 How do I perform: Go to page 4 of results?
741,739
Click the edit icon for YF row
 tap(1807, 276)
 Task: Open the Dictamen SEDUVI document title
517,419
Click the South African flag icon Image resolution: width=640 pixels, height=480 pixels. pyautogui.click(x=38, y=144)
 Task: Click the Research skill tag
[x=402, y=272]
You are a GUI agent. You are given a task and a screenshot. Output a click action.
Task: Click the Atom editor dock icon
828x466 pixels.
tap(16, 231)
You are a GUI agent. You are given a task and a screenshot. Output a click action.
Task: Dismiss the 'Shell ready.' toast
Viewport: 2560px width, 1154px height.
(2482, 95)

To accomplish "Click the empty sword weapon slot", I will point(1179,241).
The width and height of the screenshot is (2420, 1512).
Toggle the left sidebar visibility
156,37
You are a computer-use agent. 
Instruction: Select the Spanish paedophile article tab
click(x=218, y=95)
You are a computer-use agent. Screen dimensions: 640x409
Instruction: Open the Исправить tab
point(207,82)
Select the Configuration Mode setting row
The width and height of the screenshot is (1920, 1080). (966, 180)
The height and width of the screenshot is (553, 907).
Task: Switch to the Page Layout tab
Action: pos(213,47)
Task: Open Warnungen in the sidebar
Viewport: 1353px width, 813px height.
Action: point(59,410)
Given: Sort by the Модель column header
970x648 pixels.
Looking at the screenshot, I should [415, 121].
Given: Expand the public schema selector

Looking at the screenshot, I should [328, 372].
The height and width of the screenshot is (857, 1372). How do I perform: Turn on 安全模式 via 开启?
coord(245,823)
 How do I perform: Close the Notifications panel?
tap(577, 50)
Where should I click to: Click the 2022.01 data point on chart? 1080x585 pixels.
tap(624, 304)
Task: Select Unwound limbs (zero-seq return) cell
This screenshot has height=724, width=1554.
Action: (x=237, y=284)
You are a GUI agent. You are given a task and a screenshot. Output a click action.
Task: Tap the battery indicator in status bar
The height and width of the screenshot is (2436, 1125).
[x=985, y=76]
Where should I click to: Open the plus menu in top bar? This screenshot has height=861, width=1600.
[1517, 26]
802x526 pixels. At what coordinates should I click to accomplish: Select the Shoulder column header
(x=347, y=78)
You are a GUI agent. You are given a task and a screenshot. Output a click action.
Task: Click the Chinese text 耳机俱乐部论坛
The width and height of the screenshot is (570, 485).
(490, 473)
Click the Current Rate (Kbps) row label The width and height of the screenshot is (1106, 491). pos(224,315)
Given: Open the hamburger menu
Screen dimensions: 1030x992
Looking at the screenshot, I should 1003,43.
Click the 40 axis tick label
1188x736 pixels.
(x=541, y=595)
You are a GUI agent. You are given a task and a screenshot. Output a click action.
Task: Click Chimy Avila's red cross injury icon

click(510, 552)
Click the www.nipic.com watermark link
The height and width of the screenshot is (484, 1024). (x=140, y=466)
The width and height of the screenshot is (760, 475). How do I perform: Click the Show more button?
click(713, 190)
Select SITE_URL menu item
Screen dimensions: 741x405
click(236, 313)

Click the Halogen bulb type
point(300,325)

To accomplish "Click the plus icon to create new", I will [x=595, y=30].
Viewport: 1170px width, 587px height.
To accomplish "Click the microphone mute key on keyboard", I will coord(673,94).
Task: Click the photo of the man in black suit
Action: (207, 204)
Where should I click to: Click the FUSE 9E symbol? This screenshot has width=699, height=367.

________________________________________

*EXERCISE DESCRIPTION*. Start at the first line of the material. Reproduce every line exactly, ending with the line that holds "Given: Sort by the Модель column header".

*RESPONSE*.
 How do I perform: Go to page 4 of results?
741,739
Click the edit icon for YF row
 tap(1807, 276)
 Task: Open the Dictamen SEDUVI document title
517,419
Click the South African flag icon Image resolution: width=640 pixels, height=480 pixels. pyautogui.click(x=38, y=144)
 Task: Click the Research skill tag
[x=402, y=272]
You are a GUI agent. You are given a task and a screenshot. Output a click action.
Task: Click the Atom editor dock icon
828x466 pixels.
tap(16, 231)
You are a GUI agent. You are given a task and a screenshot. Output a click action.
Task: Dismiss the 'Shell ready.' toast
Viewport: 2560px width, 1154px height.
(2482, 95)

To accomplish "Click the empty sword weapon slot", I will point(1179,241).
The width and height of the screenshot is (2420, 1512).
Toggle the left sidebar visibility
156,37
You are a computer-use agent. 
Instruction: Select the Spanish paedophile article tab
click(x=218, y=95)
You are a computer-use agent. Screen dimensions: 640x409
Instruction: Open the Исправить tab
point(207,82)
Select the Configuration Mode setting row
The width and height of the screenshot is (1920, 1080). (966, 180)
The height and width of the screenshot is (553, 907).
Task: Switch to the Page Layout tab
Action: pos(213,47)
Task: Open Warnungen in the sidebar
Viewport: 1353px width, 813px height.
Action: point(59,410)
Given: Sort by the Модель column header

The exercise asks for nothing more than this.